Persistent downregulation of PP2A in SSc fibroblasts strongly suggests that this path way is involved only is the pathogenesis of SSc. It is noteworthy that the study of Tan and colleagues, who first reported on the aberrant expression of PP2A, was per formed using fibroblasts from uninvolved skin. This sug gests that this defect is present in the early stages of the disease. The constitutive activation of the ERK1/2 pathway in SSc may play a critical role in the development and maintenance of fibrosis and the activated status of explanted SSc fibroblasts. In addition to its role as a major ERK1/2 phosphatase, PP2A has been also implicated in the regulation of sphingosine kinase, a profibrogenic sphingolipid enzyme induced by TGFb. SK cata lyzes the conversion of sphingosine to sphingosine1 phosphate, which mimics some of the profibrotic effects of TGFb.
Additionally, SK is a major prosurvival molecule and may also indirectly contribute to fibrosis by inducing resistance to apoptosis in activated fibroblasts. Further experiments using animal models of PP2A knockout or transgenic mice would be essential to study and dissect the pathways involved in PP2A downregula tion in vivo and its role in fibrosis. However there are sev eral limitations to this approach considering the vast number of subunits and splice variants present for this molecule as well as the numerous substrates and methods of posttranslational regulation. Several experimental mouse models have been generated including the PP2AC knockout mouse and transgenic models of various other PP2A subunits.

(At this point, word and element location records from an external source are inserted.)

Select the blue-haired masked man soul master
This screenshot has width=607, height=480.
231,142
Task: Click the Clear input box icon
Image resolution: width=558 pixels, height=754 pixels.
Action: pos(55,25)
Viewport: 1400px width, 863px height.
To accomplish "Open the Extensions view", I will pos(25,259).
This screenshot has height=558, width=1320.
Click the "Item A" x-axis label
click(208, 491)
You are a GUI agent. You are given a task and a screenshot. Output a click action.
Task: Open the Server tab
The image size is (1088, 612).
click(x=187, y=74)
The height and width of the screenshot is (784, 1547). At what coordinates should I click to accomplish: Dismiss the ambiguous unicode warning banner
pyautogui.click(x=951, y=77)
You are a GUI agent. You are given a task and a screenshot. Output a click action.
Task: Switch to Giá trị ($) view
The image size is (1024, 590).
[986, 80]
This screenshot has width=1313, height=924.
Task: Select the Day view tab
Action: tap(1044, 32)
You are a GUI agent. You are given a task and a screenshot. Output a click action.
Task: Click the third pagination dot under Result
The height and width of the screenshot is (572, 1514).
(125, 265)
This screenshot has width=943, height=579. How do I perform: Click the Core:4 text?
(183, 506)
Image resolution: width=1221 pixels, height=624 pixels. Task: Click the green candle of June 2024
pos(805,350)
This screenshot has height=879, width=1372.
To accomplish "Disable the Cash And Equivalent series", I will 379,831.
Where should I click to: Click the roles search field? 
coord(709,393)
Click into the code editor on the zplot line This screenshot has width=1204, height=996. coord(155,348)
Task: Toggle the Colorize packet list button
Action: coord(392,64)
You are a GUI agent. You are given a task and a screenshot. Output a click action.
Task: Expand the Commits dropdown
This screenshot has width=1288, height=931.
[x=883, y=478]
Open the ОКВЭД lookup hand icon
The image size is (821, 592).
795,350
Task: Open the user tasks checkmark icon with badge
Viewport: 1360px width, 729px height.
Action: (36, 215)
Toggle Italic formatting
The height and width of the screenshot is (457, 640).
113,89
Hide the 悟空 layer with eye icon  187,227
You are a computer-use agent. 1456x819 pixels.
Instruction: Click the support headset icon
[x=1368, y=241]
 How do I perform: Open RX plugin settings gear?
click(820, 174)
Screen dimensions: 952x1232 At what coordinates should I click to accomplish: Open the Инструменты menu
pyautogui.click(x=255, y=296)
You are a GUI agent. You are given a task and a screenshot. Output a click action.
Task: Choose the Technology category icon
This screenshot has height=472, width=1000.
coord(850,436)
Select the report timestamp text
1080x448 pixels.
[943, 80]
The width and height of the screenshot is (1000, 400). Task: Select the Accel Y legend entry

The PP2Aca knockout mouse is embryonic lethal and results in degeneration of the embryo and lack of formation of the mesoderm. Interest ingly, in these embryos, the two highly homologous cataly tic subunits are found in different subcellular locations, the Ca in the plasma membrane and Cb in the cytosol, making it unlikely that Cb can compensate for Ca in these mice. However, since Drug_discovery these mice are embryonic lethal, a tissue specific knockout of PP2Aca in fibroblasts would provide key insights into the role of PP2A in fibrosis. Conclusions selleck chem inhibitor In conclusion, this study describes a novel role for TGFb in the regulation of PP2A gene expression. While our study focused on ERK1/2, PP2A dephosphorylates numerous signaling molecules, many of them with a potential role in fibrosis, and it is likely that such global downregulation of PP2A activity would modulate addi tional cellular pathways. We also show that SSc fibro blasts have decreased levels of PP2A and that this could be restored by blockade of autocrine TGFb signaling, suggesting that negative regulation of the PP2A catalytic subunit gene expression may be a physiological mechan ism by which sustained ERK1/2 phosphorylation occurs in SSc.